§ **WHAT YOU NEED TO DO**:
Every entry below must be copied exactly, with nothing left out.

(Saved entries)
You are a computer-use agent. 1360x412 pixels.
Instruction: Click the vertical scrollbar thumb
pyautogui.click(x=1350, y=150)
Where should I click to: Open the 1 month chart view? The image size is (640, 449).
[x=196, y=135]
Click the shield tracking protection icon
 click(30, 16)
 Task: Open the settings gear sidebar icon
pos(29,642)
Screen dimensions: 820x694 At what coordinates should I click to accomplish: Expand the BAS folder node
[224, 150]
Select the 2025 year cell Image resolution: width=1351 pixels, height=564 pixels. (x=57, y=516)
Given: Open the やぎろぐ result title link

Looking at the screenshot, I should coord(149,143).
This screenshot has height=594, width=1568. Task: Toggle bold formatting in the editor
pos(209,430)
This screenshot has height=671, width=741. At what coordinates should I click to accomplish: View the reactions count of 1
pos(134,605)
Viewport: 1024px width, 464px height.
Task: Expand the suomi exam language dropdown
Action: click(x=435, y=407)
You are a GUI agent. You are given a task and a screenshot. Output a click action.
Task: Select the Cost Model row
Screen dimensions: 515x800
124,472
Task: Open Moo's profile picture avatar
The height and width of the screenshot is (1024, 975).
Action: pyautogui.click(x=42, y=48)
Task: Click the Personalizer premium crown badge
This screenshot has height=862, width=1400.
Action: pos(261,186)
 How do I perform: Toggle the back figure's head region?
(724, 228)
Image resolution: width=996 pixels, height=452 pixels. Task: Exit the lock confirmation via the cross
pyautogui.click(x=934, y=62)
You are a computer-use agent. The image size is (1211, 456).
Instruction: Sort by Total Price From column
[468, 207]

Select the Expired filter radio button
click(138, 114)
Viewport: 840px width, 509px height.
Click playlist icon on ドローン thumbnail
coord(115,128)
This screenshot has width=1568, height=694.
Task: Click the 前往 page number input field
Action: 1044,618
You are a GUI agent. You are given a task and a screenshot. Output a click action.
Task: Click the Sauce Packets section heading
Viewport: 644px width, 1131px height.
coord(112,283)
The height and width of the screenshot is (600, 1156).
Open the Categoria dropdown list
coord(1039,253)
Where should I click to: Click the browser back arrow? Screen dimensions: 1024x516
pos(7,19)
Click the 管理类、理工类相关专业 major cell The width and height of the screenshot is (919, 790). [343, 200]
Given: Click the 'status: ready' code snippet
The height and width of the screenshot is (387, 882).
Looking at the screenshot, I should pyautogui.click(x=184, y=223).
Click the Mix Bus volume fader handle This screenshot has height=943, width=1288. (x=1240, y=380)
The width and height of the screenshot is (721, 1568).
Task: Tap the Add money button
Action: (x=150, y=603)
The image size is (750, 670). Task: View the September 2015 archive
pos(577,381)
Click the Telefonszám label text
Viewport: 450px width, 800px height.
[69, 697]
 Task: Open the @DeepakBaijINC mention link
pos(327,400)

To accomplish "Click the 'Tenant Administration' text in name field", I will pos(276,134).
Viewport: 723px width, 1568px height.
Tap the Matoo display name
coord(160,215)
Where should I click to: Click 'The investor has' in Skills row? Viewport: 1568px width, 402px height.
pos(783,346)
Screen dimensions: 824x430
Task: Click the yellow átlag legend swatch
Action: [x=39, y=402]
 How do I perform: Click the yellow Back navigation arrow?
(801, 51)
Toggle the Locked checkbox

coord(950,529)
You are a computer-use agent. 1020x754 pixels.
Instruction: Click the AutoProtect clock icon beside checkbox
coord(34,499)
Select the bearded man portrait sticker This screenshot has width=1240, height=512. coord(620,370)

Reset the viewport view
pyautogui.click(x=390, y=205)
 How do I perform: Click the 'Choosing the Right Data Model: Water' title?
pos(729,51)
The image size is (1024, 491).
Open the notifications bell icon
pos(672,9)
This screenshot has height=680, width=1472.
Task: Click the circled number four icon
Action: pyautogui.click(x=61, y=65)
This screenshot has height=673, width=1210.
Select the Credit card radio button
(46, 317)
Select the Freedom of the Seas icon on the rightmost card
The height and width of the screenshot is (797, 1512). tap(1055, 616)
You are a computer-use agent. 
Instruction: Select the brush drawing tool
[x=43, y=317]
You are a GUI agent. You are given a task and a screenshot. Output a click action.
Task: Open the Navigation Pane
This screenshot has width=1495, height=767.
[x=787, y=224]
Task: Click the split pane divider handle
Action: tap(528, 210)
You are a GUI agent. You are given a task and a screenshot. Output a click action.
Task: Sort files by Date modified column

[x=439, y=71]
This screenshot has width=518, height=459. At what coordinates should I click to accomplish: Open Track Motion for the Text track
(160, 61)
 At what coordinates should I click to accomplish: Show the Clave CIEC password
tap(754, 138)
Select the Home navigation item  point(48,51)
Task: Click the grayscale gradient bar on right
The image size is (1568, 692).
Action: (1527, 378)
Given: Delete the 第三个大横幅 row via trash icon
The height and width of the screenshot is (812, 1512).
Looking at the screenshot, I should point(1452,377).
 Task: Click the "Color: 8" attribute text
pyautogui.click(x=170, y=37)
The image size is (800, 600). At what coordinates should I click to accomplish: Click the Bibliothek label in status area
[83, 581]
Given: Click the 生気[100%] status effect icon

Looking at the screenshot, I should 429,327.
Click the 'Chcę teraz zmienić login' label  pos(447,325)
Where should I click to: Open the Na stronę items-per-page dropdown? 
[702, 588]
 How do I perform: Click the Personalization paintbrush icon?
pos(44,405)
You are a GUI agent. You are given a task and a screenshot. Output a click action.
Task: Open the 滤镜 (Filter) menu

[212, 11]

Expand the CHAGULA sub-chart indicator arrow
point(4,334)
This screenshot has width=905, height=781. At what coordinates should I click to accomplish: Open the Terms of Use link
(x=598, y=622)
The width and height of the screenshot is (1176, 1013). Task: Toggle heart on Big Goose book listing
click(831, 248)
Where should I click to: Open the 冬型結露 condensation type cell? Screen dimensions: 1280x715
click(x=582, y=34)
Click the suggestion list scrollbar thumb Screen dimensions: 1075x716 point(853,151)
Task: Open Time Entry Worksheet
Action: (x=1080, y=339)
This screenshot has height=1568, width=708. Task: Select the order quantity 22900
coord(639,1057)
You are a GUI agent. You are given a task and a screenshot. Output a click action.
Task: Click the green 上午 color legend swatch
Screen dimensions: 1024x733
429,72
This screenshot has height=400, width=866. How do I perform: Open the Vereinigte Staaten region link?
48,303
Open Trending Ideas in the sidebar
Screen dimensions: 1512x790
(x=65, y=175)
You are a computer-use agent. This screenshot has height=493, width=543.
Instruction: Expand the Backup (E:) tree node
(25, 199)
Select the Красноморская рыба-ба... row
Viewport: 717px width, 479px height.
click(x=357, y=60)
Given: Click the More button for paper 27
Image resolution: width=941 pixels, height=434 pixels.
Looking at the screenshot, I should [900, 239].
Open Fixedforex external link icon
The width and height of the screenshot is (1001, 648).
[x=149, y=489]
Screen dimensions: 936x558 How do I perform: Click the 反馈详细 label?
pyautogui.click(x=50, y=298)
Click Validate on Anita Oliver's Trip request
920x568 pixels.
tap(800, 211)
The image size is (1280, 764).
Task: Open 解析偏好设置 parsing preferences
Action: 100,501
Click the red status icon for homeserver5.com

§ **ANSWER SPACE**:
You are a computer-use agent. 1360x412 pixels.
Instruction: Click the vertical scrollbar thumb
pyautogui.click(x=1350, y=150)
Where should I click to: Open the 1 month chart view? The image size is (640, 449).
[x=196, y=135]
Click the shield tracking protection icon
 click(30, 16)
 Task: Open the settings gear sidebar icon
pos(29,642)
Screen dimensions: 820x694 At what coordinates should I click to accomplish: Expand the BAS folder node
[224, 150]
Select the 2025 year cell Image resolution: width=1351 pixels, height=564 pixels. (x=57, y=516)
Given: Open the やぎろぐ result title link

Looking at the screenshot, I should coord(149,143).
This screenshot has height=594, width=1568. Task: Toggle bold formatting in the editor
pos(209,430)
This screenshot has height=671, width=741. At what coordinates should I click to accomplish: View the reactions count of 1
pos(134,605)
Viewport: 1024px width, 464px height.
Task: Expand the suomi exam language dropdown
Action: click(x=435, y=407)
You are a GUI agent. You are given a task and a screenshot. Output a click action.
Task: Select the Cost Model row
Screen dimensions: 515x800
124,472
Task: Open Moo's profile picture avatar
The height and width of the screenshot is (1024, 975).
Action: pyautogui.click(x=42, y=48)
Task: Click the Personalizer premium crown badge
This screenshot has height=862, width=1400.
Action: pos(261,186)
 How do I perform: Toggle the back figure's head region?
(724, 228)
Image resolution: width=996 pixels, height=452 pixels. Task: Exit the lock confirmation via the cross
pyautogui.click(x=934, y=62)
You are a computer-use agent. The image size is (1211, 456).
Instruction: Sort by Total Price From column
[468, 207]

Select the Expired filter radio button
click(138, 114)
Viewport: 840px width, 509px height.
Click playlist icon on ドローン thumbnail
coord(115,128)
This screenshot has width=1568, height=694.
Task: Click the 前往 page number input field
Action: 1044,618
You are a GUI agent. You are given a task and a screenshot. Output a click action.
Task: Click the Sauce Packets section heading
Viewport: 644px width, 1131px height.
coord(112,283)
The height and width of the screenshot is (600, 1156).
Open the Categoria dropdown list
coord(1039,253)
Where should I click to: Click the browser back arrow? Screen dimensions: 1024x516
pos(7,19)
Click the 管理类、理工类相关专业 major cell The width and height of the screenshot is (919, 790). [343, 200]
Given: Click the 'status: ready' code snippet
The height and width of the screenshot is (387, 882).
Looking at the screenshot, I should pyautogui.click(x=184, y=223).
Click the Mix Bus volume fader handle This screenshot has height=943, width=1288. (x=1240, y=380)
The width and height of the screenshot is (721, 1568).
Task: Tap the Add money button
Action: (x=150, y=603)
The image size is (750, 670). Task: View the September 2015 archive
pos(577,381)
Click the Telefonszám label text
Viewport: 450px width, 800px height.
[69, 697]
 Task: Open the @DeepakBaijINC mention link
pos(327,400)

To accomplish "Click the 'Tenant Administration' text in name field", I will pos(276,134).
Viewport: 723px width, 1568px height.
Tap the Matoo display name
coord(160,215)
Where should I click to: Click 'The investor has' in Skills row? Viewport: 1568px width, 402px height.
pos(783,346)
Screen dimensions: 824x430
Task: Click the yellow átlag legend swatch
Action: [x=39, y=402]
 How do I perform: Click the yellow Back navigation arrow?
(801, 51)
Toggle the Locked checkbox

coord(950,529)
You are a computer-use agent. 1020x754 pixels.
Instruction: Click the AutoProtect clock icon beside checkbox
coord(34,499)
Select the bearded man portrait sticker This screenshot has width=1240, height=512. coord(620,370)

Reset the viewport view
pyautogui.click(x=390, y=205)
 How do I perform: Click the 'Choosing the Right Data Model: Water' title?
pos(729,51)
The image size is (1024, 491).
Open the notifications bell icon
pos(672,9)
This screenshot has height=680, width=1472.
Task: Click the circled number four icon
Action: pyautogui.click(x=61, y=65)
This screenshot has height=673, width=1210.
Select the Credit card radio button
(46, 317)
Select the Freedom of the Seas icon on the rightmost card
The height and width of the screenshot is (797, 1512). tap(1055, 616)
You are a computer-use agent. 
Instruction: Select the brush drawing tool
[x=43, y=317]
You are a GUI agent. You are given a task and a screenshot. Output a click action.
Task: Open the Navigation Pane
This screenshot has width=1495, height=767.
[x=787, y=224]
Task: Click the split pane divider handle
Action: tap(528, 210)
You are a GUI agent. You are given a task and a screenshot. Output a click action.
Task: Sort files by Date modified column

[x=439, y=71]
This screenshot has width=518, height=459. At what coordinates should I click to accomplish: Open Track Motion for the Text track
(160, 61)
 At what coordinates should I click to accomplish: Show the Clave CIEC password
tap(754, 138)
Select the Home navigation item  point(48,51)
Task: Click the grayscale gradient bar on right
The image size is (1568, 692).
Action: (1527, 378)
Given: Delete the 第三个大横幅 row via trash icon
The height and width of the screenshot is (812, 1512).
Looking at the screenshot, I should point(1452,377).
 Task: Click the "Color: 8" attribute text
pyautogui.click(x=170, y=37)
The image size is (800, 600). At what coordinates should I click to accomplish: Click the Bibliothek label in status area
[83, 581]
Given: Click the 生気[100%] status effect icon

Looking at the screenshot, I should 429,327.
Click the 'Chcę teraz zmienić login' label  pos(447,325)
Where should I click to: Open the Na stronę items-per-page dropdown? 
[702, 588]
 How do I perform: Click the Personalization paintbrush icon?
pos(44,405)
You are a GUI agent. You are given a task and a screenshot. Output a click action.
Task: Open the 滤镜 (Filter) menu

[212, 11]

Expand the CHAGULA sub-chart indicator arrow
point(4,334)
This screenshot has width=905, height=781. At what coordinates should I click to accomplish: Open the Terms of Use link
(x=598, y=622)
The width and height of the screenshot is (1176, 1013). Task: Toggle heart on Big Goose book listing
click(831, 248)
Where should I click to: Open the 冬型結露 condensation type cell? Screen dimensions: 1280x715
click(x=582, y=34)
Click the suggestion list scrollbar thumb Screen dimensions: 1075x716 point(853,151)
Task: Open Time Entry Worksheet
Action: (x=1080, y=339)
This screenshot has height=1568, width=708. Task: Select the order quantity 22900
coord(639,1057)
You are a GUI agent. You are given a task and a screenshot. Output a click action.
Task: Click the green 上午 color legend swatch
Screen dimensions: 1024x733
429,72
This screenshot has height=400, width=866. How do I perform: Open the Vereinigte Staaten region link?
48,303
Open Trending Ideas in the sidebar
Screen dimensions: 1512x790
(x=65, y=175)
You are a computer-use agent. This screenshot has height=493, width=543.
Instruction: Expand the Backup (E:) tree node
(25, 199)
Select the Красноморская рыба-ба... row
Viewport: 717px width, 479px height.
click(x=357, y=60)
Given: Click the More button for paper 27
Image resolution: width=941 pixels, height=434 pixels.
Looking at the screenshot, I should [900, 239].
Open Fixedforex external link icon
The width and height of the screenshot is (1001, 648).
[x=149, y=489]
Screen dimensions: 936x558 How do I perform: Click the 反馈详细 label?
pyautogui.click(x=50, y=298)
Click Validate on Anita Oliver's Trip request
920x568 pixels.
tap(800, 211)
The image size is (1280, 764).
Task: Open 解析偏好设置 parsing preferences
Action: 100,501
Click the red status icon for homeserver5.com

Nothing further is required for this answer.